A federal judge gave indicted former U.S. Rep. Mel Reynolds permission two months ago to visit his ailing daughter in Cape Town, South Africa.
But Reynolds didn’t have permission to go anywhere else. And Thursday, prosecutors revealed in court the ex-congressman also visited a doctor in Zambia without first notifying court personnel while tending to his daughter’s medical issues.
U.S. District Judge John W. Darrah briefly chastised Reynolds in court, telling him the opportunity he’d been given to leave Illinois “is an extraordinary privilege given the situation that you’re in right now.”
The judge handed down no further sanction, though. He set Reynolds’ trial for May 2.
An indictment unveiled June 26 accused Reynolds of failing to file federal income tax returns for 2009, 2010, 2011 and 2012. Reynolds pleaded not guilty to the charges, each of which carries a maximum sentence of a year in prison and a $250,000 fine.

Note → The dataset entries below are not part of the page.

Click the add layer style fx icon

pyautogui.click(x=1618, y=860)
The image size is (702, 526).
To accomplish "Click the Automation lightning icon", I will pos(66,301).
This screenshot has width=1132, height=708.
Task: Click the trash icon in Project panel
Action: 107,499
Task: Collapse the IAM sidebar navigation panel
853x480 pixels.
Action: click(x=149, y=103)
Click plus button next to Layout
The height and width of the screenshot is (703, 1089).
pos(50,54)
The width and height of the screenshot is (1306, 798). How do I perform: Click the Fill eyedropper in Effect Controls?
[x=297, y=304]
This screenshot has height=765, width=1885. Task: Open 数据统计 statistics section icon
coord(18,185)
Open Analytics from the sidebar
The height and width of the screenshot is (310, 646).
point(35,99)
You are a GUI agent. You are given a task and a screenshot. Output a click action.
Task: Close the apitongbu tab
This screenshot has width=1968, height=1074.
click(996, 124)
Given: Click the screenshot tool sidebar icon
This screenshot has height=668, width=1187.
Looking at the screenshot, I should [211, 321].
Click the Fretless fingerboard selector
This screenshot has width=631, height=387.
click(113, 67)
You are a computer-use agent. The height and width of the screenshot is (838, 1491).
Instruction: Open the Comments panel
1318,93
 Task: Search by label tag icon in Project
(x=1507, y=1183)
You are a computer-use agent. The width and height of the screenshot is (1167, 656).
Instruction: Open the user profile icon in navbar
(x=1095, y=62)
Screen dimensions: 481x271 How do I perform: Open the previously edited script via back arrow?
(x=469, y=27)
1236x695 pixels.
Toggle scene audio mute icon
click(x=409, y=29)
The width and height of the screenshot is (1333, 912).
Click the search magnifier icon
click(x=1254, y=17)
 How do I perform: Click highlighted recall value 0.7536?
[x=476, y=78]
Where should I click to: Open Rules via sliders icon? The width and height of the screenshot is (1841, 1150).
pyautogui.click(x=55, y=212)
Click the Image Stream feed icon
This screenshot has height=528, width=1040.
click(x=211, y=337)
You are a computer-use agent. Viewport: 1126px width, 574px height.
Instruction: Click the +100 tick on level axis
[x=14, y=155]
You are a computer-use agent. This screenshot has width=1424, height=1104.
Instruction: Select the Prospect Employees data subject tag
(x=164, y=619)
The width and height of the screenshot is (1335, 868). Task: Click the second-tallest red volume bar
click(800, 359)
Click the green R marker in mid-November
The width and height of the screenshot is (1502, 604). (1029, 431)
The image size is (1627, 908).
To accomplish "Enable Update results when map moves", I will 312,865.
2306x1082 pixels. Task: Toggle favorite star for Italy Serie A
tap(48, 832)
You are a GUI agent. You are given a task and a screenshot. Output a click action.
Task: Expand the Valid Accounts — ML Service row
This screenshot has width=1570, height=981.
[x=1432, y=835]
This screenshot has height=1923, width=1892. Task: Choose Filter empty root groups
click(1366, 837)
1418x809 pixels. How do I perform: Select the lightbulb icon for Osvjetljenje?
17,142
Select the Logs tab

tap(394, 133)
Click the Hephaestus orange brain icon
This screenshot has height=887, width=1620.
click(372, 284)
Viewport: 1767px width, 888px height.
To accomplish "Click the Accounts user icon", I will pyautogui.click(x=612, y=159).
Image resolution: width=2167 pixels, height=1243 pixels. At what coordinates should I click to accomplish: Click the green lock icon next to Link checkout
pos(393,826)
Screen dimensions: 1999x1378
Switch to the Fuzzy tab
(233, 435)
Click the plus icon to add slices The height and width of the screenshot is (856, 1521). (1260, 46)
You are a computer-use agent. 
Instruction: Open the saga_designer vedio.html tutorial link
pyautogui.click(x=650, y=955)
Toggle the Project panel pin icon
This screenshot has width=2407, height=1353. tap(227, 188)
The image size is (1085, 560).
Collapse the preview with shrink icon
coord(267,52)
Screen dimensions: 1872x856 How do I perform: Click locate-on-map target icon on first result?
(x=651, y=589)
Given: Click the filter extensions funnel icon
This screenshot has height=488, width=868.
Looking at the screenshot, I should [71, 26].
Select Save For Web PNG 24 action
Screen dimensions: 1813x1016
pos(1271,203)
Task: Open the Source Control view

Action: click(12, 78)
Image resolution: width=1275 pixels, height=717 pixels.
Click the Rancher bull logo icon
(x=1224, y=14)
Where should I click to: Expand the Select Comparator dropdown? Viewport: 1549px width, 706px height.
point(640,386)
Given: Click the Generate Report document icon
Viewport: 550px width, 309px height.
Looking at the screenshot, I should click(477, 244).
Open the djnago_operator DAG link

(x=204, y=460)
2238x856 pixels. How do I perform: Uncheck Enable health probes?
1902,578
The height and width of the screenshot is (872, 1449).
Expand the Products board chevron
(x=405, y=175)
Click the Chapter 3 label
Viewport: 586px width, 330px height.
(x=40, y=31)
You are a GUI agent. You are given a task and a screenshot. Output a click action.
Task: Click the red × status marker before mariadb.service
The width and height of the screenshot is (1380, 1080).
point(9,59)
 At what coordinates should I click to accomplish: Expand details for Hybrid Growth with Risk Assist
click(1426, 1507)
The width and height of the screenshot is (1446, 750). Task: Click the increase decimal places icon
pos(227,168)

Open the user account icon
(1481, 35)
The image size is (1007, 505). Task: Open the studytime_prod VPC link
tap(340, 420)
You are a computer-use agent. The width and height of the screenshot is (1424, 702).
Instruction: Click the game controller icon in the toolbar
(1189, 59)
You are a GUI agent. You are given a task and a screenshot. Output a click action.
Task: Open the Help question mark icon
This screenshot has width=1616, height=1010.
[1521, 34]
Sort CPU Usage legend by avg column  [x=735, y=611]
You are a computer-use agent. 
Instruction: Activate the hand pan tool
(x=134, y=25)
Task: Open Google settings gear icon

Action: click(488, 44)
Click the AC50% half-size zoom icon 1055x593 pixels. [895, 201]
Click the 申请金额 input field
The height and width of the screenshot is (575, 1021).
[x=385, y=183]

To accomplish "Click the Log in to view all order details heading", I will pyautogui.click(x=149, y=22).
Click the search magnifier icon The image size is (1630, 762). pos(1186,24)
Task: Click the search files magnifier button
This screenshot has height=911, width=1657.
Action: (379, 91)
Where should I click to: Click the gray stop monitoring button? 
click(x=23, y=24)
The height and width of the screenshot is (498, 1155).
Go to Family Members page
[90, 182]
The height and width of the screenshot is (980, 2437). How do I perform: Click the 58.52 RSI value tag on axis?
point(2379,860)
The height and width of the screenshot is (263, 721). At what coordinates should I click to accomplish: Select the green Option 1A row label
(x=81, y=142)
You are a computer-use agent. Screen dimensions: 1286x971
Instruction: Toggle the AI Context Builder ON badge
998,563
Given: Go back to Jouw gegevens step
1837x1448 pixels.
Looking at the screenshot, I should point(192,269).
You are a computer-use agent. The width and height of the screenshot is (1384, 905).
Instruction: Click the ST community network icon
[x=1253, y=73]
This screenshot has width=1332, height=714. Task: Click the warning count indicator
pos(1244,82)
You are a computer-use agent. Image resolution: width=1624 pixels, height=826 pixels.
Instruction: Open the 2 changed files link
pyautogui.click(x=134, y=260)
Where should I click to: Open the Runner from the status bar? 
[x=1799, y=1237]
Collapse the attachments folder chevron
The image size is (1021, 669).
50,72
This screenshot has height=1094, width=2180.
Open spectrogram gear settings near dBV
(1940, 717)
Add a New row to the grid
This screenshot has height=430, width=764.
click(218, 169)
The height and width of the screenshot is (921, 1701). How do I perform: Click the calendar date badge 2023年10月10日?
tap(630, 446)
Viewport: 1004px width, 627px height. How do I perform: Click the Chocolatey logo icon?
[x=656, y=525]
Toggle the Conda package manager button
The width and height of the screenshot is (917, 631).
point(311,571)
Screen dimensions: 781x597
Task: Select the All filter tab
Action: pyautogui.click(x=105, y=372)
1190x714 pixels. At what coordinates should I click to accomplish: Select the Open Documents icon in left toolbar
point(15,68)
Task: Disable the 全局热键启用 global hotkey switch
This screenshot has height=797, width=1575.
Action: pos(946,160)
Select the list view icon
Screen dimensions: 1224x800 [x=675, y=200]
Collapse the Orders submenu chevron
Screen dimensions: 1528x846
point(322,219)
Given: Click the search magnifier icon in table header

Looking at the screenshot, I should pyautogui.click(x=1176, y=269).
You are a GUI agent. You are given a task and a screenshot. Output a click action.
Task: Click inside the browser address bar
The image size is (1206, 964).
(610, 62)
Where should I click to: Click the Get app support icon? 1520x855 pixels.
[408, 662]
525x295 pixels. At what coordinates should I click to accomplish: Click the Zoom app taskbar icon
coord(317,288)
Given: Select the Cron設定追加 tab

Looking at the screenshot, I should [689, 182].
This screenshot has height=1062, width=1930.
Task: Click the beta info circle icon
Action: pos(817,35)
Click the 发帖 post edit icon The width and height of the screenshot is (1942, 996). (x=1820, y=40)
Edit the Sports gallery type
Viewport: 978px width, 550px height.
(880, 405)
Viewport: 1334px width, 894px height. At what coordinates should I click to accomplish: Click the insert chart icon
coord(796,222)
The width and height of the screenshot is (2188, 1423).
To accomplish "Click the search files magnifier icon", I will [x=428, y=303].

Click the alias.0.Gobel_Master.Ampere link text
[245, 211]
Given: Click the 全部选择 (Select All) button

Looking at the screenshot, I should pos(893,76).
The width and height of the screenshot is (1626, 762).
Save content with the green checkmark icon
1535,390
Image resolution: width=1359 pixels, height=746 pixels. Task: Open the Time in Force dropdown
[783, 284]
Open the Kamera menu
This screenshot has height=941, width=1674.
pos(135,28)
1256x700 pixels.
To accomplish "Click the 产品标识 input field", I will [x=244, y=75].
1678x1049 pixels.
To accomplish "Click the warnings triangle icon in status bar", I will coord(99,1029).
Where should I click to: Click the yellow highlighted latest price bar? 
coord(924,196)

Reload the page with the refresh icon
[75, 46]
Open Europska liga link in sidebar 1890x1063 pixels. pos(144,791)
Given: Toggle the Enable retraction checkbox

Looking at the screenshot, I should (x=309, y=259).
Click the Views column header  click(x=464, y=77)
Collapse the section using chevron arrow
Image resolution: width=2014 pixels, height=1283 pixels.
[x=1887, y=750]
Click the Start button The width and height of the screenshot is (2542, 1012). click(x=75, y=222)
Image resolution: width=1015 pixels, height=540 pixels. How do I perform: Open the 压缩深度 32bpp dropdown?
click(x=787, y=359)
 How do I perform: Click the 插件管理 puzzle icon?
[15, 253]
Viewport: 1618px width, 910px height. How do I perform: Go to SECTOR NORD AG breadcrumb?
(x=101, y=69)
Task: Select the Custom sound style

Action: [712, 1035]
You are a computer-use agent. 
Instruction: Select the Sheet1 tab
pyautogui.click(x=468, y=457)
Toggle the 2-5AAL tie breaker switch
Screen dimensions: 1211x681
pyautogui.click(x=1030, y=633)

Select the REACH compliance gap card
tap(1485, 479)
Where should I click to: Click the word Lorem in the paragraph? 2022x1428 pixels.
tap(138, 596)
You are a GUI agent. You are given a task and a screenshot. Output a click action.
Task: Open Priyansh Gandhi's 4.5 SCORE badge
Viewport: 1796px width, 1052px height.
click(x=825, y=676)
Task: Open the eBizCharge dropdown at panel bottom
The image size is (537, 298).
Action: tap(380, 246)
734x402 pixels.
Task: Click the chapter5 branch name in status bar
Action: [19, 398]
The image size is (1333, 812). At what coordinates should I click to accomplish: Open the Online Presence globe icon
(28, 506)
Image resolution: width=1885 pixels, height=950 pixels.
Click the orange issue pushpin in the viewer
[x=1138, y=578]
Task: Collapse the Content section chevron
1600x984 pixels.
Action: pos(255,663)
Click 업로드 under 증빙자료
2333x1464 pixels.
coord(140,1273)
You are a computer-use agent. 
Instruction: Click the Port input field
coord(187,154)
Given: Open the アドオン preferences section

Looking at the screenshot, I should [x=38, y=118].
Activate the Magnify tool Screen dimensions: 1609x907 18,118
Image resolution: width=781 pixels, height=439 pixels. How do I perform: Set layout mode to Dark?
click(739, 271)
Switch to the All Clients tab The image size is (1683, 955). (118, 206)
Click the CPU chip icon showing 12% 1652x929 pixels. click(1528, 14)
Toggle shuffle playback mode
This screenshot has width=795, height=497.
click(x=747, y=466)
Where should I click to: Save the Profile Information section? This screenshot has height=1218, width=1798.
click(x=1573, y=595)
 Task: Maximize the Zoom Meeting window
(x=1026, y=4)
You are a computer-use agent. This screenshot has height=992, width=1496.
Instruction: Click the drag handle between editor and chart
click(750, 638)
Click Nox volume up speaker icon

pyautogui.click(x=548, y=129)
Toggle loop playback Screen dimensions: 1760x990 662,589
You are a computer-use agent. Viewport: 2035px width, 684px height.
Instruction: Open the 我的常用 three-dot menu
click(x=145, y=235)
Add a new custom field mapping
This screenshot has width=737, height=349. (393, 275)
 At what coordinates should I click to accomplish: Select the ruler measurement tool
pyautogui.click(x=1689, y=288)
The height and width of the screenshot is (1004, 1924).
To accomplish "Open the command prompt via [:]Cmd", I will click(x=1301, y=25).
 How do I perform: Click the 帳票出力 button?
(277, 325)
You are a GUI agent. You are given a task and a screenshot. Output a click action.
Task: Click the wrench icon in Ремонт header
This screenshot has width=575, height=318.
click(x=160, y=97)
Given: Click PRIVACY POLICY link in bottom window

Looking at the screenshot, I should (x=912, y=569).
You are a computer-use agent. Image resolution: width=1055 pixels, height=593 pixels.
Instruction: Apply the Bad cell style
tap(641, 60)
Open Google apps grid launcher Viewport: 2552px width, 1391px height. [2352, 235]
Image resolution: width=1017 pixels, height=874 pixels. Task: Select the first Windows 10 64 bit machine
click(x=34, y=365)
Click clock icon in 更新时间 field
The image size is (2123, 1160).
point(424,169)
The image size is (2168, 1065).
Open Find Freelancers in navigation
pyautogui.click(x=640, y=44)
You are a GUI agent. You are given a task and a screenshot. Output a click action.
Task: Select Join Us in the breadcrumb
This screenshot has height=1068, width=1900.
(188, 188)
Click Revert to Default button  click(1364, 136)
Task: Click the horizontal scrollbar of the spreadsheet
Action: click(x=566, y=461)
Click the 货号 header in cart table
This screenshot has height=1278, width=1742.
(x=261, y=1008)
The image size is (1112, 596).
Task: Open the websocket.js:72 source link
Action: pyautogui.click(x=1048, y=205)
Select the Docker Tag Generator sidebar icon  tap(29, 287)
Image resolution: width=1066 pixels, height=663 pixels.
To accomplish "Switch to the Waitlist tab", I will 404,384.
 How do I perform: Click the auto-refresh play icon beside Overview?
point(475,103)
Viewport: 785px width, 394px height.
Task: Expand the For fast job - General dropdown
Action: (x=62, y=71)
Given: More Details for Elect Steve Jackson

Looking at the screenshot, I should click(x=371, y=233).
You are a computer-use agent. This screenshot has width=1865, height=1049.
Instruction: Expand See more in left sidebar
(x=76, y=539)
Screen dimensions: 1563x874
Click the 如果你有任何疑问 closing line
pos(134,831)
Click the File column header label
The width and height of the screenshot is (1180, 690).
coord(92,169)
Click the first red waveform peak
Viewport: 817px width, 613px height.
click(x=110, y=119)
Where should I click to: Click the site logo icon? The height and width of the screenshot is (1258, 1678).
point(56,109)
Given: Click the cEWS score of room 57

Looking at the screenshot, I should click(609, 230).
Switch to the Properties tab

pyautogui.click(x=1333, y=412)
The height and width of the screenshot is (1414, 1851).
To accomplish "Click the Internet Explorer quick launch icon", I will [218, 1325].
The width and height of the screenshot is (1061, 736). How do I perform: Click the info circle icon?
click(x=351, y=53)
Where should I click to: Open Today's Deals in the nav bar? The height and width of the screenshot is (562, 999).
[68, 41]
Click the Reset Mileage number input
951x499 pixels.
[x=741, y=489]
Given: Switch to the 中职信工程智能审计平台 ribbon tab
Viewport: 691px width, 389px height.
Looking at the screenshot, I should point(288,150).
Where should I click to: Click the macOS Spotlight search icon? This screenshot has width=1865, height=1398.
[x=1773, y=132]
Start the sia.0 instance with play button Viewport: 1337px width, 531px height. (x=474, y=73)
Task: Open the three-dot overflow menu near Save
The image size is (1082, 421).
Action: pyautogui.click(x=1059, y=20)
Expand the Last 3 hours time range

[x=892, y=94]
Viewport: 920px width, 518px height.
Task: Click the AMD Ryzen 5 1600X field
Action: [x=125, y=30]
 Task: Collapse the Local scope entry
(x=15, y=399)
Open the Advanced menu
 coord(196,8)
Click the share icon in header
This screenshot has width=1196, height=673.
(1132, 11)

Reynolds held the 2nd Congressional District seat from 1993 to 1995. He was then convicted of having sex with an underage campaign worker. While in jail for that conviction, the feds hit Reynolds with campaign finance charges for improperly using his campaign fund.
In 2001, former President Bill Clinton commuted his sentence to time served.
Last year he was also deported to the United States after paying a fine for violating Zimbabwe’s immigration laws. He was ordered to pay a $100 fine or five days imprisonment after pleading guilty to flouting the country’s immigration laws by staying longer than his visa permitted.